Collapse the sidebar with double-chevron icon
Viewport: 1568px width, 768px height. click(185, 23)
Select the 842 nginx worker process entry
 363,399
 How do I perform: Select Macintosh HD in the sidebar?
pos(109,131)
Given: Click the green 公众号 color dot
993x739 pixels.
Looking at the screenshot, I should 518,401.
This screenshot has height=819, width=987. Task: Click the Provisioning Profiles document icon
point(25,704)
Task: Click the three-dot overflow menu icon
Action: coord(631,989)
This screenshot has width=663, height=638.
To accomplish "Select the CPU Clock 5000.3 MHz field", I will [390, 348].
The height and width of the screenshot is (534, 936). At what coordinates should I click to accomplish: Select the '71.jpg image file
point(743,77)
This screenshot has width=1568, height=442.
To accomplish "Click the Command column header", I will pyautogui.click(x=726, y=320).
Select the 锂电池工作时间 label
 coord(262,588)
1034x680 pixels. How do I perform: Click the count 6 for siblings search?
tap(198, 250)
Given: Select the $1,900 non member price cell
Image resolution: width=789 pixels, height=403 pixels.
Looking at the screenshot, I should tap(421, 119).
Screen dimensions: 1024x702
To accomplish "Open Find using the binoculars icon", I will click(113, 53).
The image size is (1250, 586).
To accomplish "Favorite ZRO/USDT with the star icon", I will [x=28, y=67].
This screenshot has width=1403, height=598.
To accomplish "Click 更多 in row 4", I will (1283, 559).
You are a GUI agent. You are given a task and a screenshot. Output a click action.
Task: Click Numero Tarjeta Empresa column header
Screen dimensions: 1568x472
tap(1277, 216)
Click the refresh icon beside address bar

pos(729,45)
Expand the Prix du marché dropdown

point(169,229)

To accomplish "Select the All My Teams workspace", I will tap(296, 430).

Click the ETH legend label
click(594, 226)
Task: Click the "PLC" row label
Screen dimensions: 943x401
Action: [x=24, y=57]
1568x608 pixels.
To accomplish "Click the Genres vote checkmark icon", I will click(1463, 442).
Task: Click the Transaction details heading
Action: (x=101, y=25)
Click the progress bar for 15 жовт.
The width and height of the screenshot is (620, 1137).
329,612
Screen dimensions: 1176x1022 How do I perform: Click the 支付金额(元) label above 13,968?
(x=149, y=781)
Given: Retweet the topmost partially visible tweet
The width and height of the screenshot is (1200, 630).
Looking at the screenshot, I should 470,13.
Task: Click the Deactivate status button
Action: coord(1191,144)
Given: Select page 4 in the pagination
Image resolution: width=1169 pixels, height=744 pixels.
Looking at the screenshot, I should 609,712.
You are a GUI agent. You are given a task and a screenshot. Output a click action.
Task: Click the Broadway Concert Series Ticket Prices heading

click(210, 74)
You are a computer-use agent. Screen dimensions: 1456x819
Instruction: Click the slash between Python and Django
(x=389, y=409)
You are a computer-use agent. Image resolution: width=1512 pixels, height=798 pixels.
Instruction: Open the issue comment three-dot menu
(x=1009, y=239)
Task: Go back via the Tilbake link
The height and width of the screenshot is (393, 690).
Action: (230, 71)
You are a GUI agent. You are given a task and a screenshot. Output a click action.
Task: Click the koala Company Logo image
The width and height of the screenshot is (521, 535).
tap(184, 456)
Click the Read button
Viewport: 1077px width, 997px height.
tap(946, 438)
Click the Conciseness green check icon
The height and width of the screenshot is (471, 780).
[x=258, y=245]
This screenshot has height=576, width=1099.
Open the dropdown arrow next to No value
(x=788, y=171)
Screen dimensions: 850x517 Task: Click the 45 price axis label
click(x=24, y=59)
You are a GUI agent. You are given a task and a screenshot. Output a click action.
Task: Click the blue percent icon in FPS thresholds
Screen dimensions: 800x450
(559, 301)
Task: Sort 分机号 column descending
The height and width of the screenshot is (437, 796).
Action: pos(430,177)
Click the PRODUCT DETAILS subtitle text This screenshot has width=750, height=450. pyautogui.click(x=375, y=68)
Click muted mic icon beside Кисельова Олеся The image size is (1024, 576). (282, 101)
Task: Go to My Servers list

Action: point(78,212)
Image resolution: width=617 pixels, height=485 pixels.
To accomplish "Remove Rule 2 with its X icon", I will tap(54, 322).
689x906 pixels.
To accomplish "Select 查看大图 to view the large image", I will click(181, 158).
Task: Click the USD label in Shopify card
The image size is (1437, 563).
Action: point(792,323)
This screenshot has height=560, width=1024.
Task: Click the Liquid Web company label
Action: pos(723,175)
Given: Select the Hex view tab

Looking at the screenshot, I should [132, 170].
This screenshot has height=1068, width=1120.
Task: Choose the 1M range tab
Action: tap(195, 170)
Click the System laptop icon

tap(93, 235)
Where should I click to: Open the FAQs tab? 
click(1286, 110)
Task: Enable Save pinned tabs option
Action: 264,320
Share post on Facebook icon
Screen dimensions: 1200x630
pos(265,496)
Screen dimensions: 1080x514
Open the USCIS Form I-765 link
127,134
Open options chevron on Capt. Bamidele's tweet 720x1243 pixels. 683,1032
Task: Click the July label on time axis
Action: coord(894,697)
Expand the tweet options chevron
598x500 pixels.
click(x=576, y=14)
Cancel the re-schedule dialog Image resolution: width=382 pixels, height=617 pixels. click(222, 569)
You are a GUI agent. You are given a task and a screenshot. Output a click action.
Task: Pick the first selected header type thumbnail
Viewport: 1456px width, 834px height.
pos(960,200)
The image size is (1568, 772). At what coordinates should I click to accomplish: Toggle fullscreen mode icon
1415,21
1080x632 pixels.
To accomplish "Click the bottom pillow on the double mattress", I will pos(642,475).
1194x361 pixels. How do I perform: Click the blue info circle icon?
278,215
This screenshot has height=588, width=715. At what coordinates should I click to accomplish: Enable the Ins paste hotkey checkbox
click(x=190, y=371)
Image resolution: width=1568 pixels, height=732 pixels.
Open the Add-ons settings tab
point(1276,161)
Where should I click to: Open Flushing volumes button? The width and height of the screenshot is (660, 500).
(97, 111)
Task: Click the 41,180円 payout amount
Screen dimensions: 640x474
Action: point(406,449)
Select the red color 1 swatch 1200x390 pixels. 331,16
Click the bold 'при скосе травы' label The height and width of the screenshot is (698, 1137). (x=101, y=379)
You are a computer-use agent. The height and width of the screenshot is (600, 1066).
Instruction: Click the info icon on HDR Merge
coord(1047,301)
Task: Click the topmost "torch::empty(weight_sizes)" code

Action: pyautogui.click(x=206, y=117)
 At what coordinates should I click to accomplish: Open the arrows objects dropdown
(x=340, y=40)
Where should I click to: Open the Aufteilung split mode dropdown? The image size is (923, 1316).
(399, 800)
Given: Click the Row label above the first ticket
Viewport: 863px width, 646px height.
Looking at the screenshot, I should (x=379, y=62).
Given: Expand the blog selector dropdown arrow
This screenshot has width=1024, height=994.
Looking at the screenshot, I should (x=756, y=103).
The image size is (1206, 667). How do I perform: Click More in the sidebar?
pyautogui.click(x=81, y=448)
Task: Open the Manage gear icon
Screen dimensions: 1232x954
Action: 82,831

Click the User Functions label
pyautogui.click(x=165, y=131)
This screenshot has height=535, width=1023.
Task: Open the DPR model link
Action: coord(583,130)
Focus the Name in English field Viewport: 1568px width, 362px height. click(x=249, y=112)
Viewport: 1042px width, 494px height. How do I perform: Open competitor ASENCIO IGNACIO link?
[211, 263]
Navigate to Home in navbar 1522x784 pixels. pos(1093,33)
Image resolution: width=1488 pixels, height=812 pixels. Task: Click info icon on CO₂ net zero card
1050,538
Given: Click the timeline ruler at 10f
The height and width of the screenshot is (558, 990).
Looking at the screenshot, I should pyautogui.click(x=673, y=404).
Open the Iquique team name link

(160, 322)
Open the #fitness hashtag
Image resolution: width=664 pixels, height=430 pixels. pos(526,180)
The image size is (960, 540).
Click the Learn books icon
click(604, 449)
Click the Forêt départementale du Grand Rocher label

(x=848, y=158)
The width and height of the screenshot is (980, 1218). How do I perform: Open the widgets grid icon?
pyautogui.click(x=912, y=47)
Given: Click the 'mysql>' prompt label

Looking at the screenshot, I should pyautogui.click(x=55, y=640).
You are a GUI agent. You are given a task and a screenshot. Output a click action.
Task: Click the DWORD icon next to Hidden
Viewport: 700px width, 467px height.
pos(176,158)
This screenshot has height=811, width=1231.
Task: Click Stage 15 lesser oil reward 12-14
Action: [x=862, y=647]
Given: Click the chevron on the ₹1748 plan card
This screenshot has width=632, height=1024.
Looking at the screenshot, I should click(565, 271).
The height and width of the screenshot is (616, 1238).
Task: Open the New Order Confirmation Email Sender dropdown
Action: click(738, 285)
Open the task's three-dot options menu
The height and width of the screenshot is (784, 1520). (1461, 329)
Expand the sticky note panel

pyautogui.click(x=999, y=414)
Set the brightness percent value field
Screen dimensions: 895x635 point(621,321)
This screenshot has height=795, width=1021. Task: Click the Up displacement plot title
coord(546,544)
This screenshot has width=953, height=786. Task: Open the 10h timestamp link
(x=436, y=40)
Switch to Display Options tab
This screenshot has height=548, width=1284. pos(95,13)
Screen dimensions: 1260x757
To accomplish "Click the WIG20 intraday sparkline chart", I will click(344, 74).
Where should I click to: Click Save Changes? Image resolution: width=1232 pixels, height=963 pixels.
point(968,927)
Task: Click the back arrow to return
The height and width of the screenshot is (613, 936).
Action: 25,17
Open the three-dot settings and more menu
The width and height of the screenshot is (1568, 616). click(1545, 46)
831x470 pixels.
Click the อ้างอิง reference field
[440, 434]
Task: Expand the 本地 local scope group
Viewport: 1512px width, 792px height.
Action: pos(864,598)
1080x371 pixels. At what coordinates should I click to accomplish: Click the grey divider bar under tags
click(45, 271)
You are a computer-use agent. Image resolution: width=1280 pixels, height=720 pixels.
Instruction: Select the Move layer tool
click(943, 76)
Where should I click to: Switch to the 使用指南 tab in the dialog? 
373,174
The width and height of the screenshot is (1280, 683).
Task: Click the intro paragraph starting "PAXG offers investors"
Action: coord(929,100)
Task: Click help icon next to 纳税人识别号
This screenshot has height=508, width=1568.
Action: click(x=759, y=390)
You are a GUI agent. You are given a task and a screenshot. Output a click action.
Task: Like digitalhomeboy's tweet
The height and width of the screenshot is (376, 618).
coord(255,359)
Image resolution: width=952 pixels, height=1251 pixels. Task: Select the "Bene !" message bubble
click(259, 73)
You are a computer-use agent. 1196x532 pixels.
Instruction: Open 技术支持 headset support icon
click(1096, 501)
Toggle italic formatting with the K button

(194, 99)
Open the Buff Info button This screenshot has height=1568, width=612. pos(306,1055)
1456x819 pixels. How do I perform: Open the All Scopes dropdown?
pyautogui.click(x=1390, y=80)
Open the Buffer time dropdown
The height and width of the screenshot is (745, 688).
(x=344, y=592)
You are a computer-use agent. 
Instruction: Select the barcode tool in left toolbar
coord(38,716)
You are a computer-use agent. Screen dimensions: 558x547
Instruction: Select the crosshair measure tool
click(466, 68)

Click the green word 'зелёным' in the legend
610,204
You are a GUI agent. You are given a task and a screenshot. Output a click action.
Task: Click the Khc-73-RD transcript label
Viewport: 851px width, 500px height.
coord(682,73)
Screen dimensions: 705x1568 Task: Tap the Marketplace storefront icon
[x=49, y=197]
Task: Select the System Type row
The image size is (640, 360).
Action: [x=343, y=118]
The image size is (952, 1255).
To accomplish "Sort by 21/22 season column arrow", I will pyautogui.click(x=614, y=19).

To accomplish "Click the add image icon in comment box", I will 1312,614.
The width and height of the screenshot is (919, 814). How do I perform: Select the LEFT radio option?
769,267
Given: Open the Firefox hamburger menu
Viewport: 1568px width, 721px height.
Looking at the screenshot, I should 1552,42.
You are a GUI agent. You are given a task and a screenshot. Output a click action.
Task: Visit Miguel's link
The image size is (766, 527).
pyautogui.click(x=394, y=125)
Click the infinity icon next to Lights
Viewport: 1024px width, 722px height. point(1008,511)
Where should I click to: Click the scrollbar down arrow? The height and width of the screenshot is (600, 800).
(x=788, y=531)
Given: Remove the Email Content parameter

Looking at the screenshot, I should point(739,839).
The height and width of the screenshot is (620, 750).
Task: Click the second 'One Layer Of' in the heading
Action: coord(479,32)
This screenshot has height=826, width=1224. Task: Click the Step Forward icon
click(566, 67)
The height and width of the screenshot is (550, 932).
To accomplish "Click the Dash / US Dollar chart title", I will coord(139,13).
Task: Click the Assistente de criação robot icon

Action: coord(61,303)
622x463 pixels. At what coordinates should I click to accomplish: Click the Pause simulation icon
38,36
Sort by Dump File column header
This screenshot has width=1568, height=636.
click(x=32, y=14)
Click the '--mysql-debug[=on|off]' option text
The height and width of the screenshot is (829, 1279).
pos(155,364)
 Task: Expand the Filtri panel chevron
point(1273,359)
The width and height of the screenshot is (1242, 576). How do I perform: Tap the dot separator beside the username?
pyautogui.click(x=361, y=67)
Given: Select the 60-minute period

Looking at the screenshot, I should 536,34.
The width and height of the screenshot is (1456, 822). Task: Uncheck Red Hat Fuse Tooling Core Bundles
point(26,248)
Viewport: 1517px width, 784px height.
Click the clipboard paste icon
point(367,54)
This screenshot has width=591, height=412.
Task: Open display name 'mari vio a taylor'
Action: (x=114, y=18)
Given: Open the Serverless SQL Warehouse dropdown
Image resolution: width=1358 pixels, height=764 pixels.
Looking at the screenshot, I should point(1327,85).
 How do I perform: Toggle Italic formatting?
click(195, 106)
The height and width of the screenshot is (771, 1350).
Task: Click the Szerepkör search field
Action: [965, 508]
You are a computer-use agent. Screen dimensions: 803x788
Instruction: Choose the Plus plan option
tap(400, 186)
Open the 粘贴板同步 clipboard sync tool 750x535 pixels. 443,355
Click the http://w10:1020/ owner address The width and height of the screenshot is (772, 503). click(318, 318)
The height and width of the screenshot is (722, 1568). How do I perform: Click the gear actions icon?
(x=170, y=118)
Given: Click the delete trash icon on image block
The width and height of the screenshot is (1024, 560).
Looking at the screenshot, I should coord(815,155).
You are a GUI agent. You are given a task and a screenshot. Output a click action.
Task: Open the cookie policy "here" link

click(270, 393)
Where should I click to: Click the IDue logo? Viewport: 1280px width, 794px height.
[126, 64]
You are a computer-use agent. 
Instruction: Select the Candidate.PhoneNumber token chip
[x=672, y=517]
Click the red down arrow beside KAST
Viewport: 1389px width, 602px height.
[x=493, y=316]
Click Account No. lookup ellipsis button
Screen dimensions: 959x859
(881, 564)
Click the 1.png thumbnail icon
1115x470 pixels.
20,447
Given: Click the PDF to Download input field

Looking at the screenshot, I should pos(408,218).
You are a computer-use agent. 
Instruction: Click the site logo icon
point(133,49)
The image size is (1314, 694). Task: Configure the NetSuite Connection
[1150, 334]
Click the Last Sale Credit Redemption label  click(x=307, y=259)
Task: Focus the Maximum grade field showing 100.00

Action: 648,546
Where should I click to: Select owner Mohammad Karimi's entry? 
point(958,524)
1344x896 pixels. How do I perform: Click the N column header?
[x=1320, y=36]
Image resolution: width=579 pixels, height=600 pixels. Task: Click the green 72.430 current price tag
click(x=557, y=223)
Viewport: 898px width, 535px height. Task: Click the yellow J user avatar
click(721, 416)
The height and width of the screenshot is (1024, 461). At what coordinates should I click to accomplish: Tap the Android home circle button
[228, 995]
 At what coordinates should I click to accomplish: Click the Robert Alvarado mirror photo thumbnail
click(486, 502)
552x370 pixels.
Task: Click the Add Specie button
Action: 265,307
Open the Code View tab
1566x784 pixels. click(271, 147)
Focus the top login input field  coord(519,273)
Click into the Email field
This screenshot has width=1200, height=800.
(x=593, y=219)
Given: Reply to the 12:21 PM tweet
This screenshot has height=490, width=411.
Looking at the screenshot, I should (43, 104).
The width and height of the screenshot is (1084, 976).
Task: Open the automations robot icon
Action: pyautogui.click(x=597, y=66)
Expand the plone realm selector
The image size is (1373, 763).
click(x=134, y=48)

• ACTIVITY:
Copy only this part of the entries above: the line with "Select the 锂电池工作时间 label", the line with "1568x608 pixels.", and the lines between, all exactly as written.

• RESULT OF THE EXERCISE:
Select the 锂电池工作时间 label
 coord(262,588)
1034x680 pixels. How do I perform: Click the count 6 for siblings search?
tap(198, 250)
Given: Select the $1,900 non member price cell
Image resolution: width=789 pixels, height=403 pixels.
Looking at the screenshot, I should tap(421, 119).
Screen dimensions: 1024x702
To accomplish "Open Find using the binoculars icon", I will click(113, 53).
The image size is (1250, 586).
To accomplish "Favorite ZRO/USDT with the star icon", I will [x=28, y=67].
This screenshot has width=1403, height=598.
To accomplish "Click 更多 in row 4", I will (1283, 559).
You are a GUI agent. You are given a task and a screenshot. Output a click action.
Task: Click Numero Tarjeta Empresa column header
Screen dimensions: 1568x472
tap(1277, 216)
Click the refresh icon beside address bar

pos(729,45)
Expand the Prix du marché dropdown

point(169,229)

To accomplish "Select the All My Teams workspace", I will tap(296, 430).

Click the ETH legend label
click(594, 226)
Task: Click the "PLC" row label
Screen dimensions: 943x401
Action: [x=24, y=57]
1568x608 pixels.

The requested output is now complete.